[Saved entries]
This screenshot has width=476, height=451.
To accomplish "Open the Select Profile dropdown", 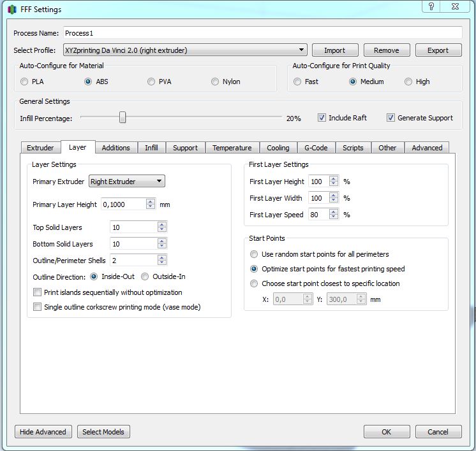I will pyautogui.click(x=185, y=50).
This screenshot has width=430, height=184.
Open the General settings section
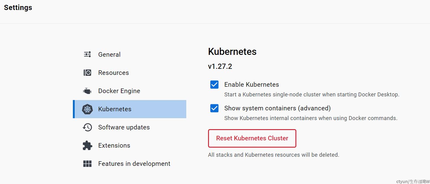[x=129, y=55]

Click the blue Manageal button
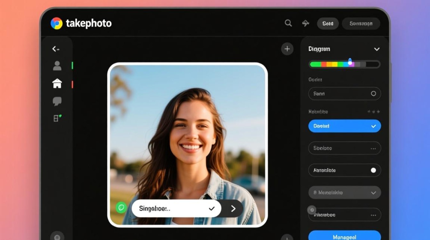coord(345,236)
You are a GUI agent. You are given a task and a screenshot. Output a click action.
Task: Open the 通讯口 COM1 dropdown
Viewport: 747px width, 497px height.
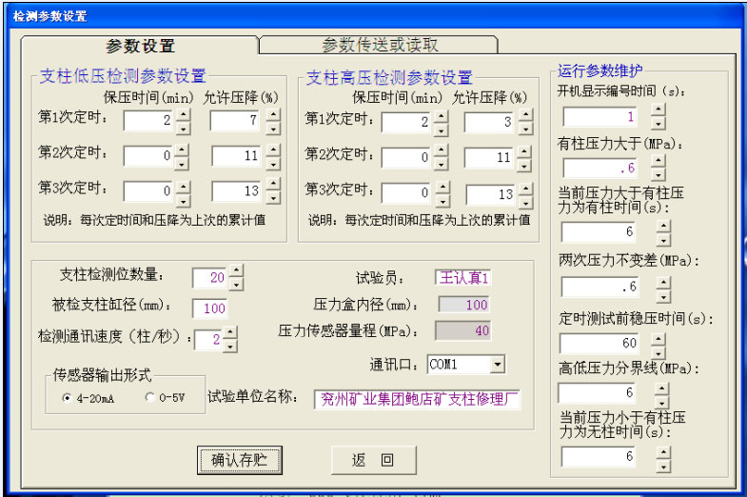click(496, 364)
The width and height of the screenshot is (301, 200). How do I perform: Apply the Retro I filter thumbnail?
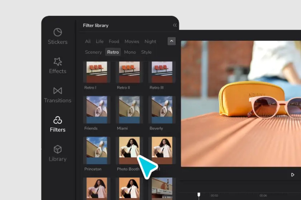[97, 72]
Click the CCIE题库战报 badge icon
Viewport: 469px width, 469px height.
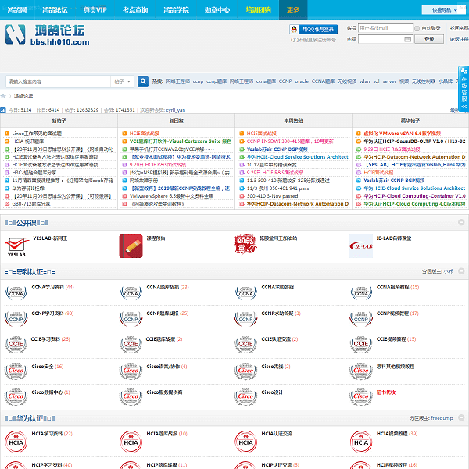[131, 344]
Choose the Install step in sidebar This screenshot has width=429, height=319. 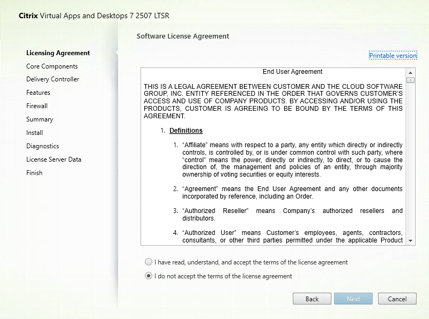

What you will do:
Transcribe the lines above exactly, beginning at the one with "You are a GUI" and ending at the one with "Click the CCIE题库战报 badge icon". Include both; exclude the pictures.

Response box:
You are a GUI agent. You are given a task and a screenshot. Output a click action.
Task: Open the 通讯口 COM1 dropdown
Viewport: 747px width, 497px height.
click(496, 364)
The width and height of the screenshot is (301, 200). How do I perform: Apply the Retro I filter thumbnail?
[97, 72]
Click the CCIE题库战报 badge icon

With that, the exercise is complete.